For more details about AIML:
For detailed information please see AIML’s website or the Company’s filed documents at www.sedarplus.ca.
Contact:
Blake Fallis
(778) 405-0882
info@aiml-innovations.com
About AI/ML Innovations Inc. https://aiml-innovations.com/
AIML Innovations Inc. has realigned its business operations to capitalize on the burgeoning fields of artificial intelligence: (AI) and machine learning (ML), with an initial investment give attention to emerging digital health and wellbeing firms that leverage AI, ML, cloud computing and digital platforms to drive transformative healthcare management solutions and precision support delivery across the health continuum. Through its wholly owned subsidiaries, Quantum Sciences Ltd. and NeuralCloud Solutions Inc, AI Rx Inc., strategic partnerships with Health Gauge Inc. (95.2% owned by AIML), and other planned accretive investments, the Company continues to capitalize on expanding growth areas, to the good thing about all of the Company’s stakeholders. AIML’s shares are traded on the Canadian Securities Exchange under the symbol “AIML”, the OTCQB Enterprise Market under “AIMLF”, and the Frankfurt Stock Exchange under “42FB”.

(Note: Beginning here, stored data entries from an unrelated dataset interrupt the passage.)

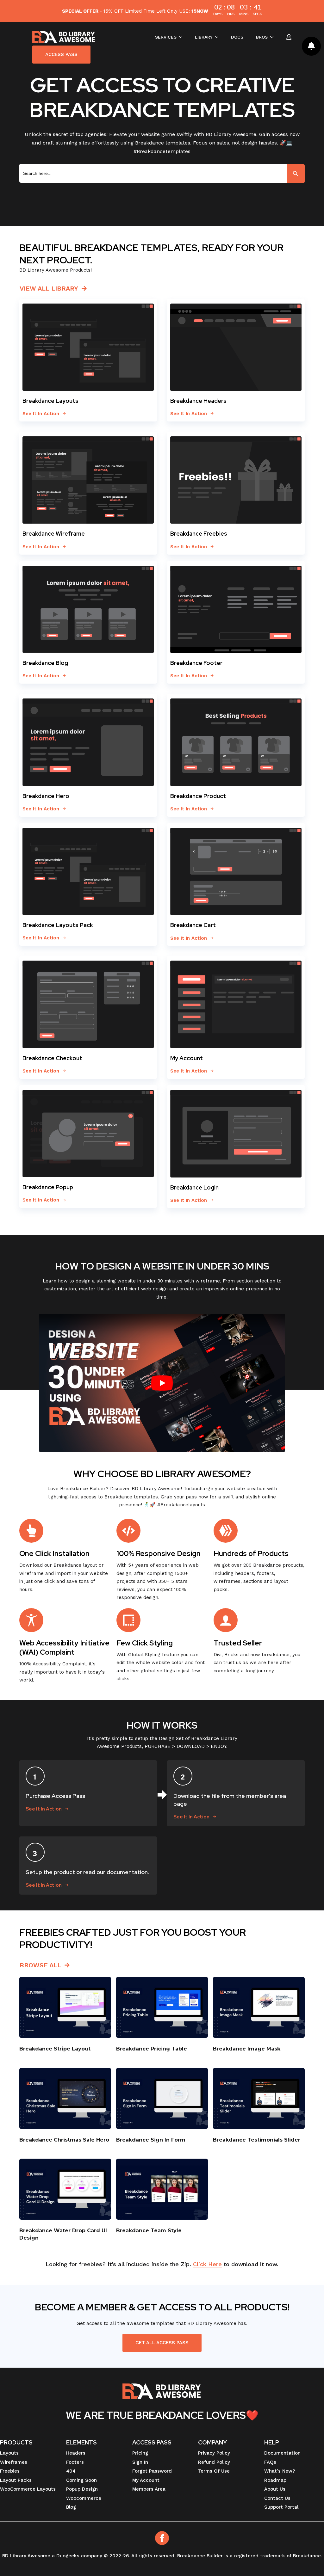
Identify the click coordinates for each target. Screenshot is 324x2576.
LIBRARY (204, 37)
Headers (75, 2453)
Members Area (148, 2489)
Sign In (140, 2462)
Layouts (9, 2453)
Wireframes (13, 2462)
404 (71, 2471)
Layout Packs (16, 2480)
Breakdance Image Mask (247, 2049)
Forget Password (152, 2471)
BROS (262, 37)
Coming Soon (81, 2480)
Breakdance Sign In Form (150, 2140)
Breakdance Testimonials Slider (257, 2140)
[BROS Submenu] (274, 37)
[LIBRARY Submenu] (219, 37)
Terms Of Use (214, 2471)
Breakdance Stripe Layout (54, 2049)
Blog (71, 2507)
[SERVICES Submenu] (183, 37)
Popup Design (82, 2489)
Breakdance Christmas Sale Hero (65, 2140)
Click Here (207, 2264)
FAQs (270, 2462)
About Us (274, 2489)
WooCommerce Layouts (28, 2489)
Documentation (282, 2453)
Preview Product (65, 2007)
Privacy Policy (214, 2453)
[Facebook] (162, 2538)
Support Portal (281, 2507)
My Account (145, 2480)
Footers (75, 2462)
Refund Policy (214, 2462)
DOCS (237, 37)
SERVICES (166, 37)
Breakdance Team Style (149, 2231)
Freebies (10, 2471)
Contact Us (277, 2498)
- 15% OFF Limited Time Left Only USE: (135, 11)
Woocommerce (83, 2498)
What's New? (279, 2471)
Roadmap (275, 2480)
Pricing (140, 2453)
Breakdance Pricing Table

On behalf of the Board of Directors:
Paul Duffy, Chairman
Neither the CSE nor its Regulation Services Provider (as that term is defined within the policies of the CSE) accepts responsibility for the adequacy or accuracy of this release.
Forward-Looking Statements – Certain information set forth on this news release may contain forward-looking statements that involve substantial known and unknown risks and uncertainties, including statements with respect to the completion of the transactions contemplated by the Restructuring Agreement as currently proposed or in any respect. Such statements remain subject to varied risks, including risks referring to the receipt of all applicable regulatory approvals and the satisfaction of all closing conditions. Readers are cautioned that the assumptions utilized in the preparation of such information, although considered reasonable on the time of preparation, may prove to be imprecise and, as such, undue reliance mustn’t be placed on forward-looking statements. The Company disclaims any obligation to update such forward-looking statements aside from as required by law.